E eu olhava para ele e pensava na minha mãe, que dizia sempre que o pior cego não é o que não vê, é o que não quer ver, e ele continuava, com aquela convicção de fanático, a enumerar uma lista de verdades alternativas que lhe tinham entrado pela cabeça como um vírus e que agora regurgitava sem pestanejar, porque já não pensava, só repetia, como uma fita magnética encravada que tocava sempre o mesmo refrão. Que a NATO provocou a guerra, que a Europa está podre, que a imprensa mente, que o Ocidente se afunda numa conspiração globalista, como se tudo fosse um imenso enredo saído de um filme de segunda categoria, mas dito com a gravidade de quem acredita que carrega o destino do mundo nos ombros.

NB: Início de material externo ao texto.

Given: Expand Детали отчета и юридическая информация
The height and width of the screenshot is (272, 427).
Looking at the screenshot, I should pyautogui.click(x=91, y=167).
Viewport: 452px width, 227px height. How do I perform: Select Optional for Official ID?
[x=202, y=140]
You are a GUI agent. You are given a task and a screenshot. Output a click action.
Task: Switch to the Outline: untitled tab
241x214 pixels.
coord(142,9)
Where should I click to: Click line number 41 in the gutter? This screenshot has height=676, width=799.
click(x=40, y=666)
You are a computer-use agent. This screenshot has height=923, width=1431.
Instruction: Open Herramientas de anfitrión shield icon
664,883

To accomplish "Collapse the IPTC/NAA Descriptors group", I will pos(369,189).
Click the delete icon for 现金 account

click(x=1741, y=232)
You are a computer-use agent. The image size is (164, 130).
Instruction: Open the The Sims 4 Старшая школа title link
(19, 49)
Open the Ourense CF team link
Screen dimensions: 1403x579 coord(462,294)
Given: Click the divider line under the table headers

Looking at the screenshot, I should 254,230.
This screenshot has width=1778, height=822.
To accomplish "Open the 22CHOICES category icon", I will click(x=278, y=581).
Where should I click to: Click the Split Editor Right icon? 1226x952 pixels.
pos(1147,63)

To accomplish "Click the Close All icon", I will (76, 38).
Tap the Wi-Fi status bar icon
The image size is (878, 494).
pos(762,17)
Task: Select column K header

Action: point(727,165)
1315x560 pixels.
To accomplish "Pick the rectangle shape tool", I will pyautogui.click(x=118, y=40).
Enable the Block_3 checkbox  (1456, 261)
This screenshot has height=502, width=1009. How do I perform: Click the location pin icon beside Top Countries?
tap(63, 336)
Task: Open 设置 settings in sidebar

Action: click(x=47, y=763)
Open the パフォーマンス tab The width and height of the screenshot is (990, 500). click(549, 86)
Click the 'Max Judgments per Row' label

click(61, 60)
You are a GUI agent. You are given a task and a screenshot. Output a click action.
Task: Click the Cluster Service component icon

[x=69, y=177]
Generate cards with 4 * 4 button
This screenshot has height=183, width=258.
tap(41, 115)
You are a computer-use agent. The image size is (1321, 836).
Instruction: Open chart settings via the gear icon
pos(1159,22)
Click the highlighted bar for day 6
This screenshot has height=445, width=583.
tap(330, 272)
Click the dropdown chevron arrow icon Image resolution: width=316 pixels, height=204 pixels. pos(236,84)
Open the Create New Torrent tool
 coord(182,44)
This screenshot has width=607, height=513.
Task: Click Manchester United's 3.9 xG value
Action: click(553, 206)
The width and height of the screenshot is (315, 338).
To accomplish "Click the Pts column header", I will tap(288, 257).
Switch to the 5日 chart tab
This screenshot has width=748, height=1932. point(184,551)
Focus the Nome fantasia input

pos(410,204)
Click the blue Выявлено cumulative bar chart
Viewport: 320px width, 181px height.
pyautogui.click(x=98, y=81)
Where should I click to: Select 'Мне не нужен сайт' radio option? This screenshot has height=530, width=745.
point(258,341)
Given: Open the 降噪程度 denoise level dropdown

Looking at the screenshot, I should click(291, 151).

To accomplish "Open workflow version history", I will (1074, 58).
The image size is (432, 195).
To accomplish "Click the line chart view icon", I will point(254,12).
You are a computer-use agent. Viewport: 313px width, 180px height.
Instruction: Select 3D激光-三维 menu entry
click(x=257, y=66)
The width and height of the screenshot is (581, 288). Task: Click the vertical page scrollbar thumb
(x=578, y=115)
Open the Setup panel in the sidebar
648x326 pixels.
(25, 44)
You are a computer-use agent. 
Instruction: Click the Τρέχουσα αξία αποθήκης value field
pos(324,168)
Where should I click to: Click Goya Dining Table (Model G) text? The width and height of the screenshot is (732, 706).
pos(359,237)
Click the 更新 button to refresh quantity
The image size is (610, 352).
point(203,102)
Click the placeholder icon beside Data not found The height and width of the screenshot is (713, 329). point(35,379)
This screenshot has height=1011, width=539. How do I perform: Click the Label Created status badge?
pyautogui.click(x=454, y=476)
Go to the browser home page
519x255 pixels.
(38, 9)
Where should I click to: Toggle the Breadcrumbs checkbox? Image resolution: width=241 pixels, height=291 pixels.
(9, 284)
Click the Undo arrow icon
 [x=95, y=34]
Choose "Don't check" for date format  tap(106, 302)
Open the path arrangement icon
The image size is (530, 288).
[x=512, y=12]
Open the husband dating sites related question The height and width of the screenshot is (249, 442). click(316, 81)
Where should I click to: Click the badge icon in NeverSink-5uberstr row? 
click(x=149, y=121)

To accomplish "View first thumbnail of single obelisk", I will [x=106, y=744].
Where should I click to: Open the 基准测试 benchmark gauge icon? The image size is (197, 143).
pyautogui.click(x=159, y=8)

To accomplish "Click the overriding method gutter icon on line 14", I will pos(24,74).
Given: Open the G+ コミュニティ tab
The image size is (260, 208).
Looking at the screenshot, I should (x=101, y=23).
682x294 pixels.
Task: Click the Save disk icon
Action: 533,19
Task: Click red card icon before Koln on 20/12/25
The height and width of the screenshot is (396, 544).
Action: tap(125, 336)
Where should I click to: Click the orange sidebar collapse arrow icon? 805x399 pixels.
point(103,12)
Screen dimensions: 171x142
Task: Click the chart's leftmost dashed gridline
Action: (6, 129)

Havia uma rapariga sentada ao lado, talvez uma estudante universitária, talvez apenas alguém que ainda não desistira de argumentar, e tentava explicar-lhe que Putin não era um salvador, que era apenas um ditador de manual, que a Ucrânia não era uma ameaça para ninguém, que as eleições americanas não tinham sido roubadas, que Trump era um aldrabão com a inteligência de um adolescente rico e mimado. Mas o homem não a ouvia, nem podia ouvir, porque a verdade já não tinha espaço na sua cabeça. Estava tudo demasiado cheio de teorias da conspiração, de vídeos do YouTube, de artigos obscuros partilhados por amigos tão lunáticos como ele, e abanava a cabeça, impaciente, como quem já escutara mil vezes os argumentos do inimigo e sabia que eram todos falsos porque a verdade era outra, estava noutro sítio, no Telegram, nas entrelinhas do discurso de um qualquer guru da “internet” que lhe dissera que o mundo estava a ser governado por marionetas e que só Putin e Trump podiam salvar-nos.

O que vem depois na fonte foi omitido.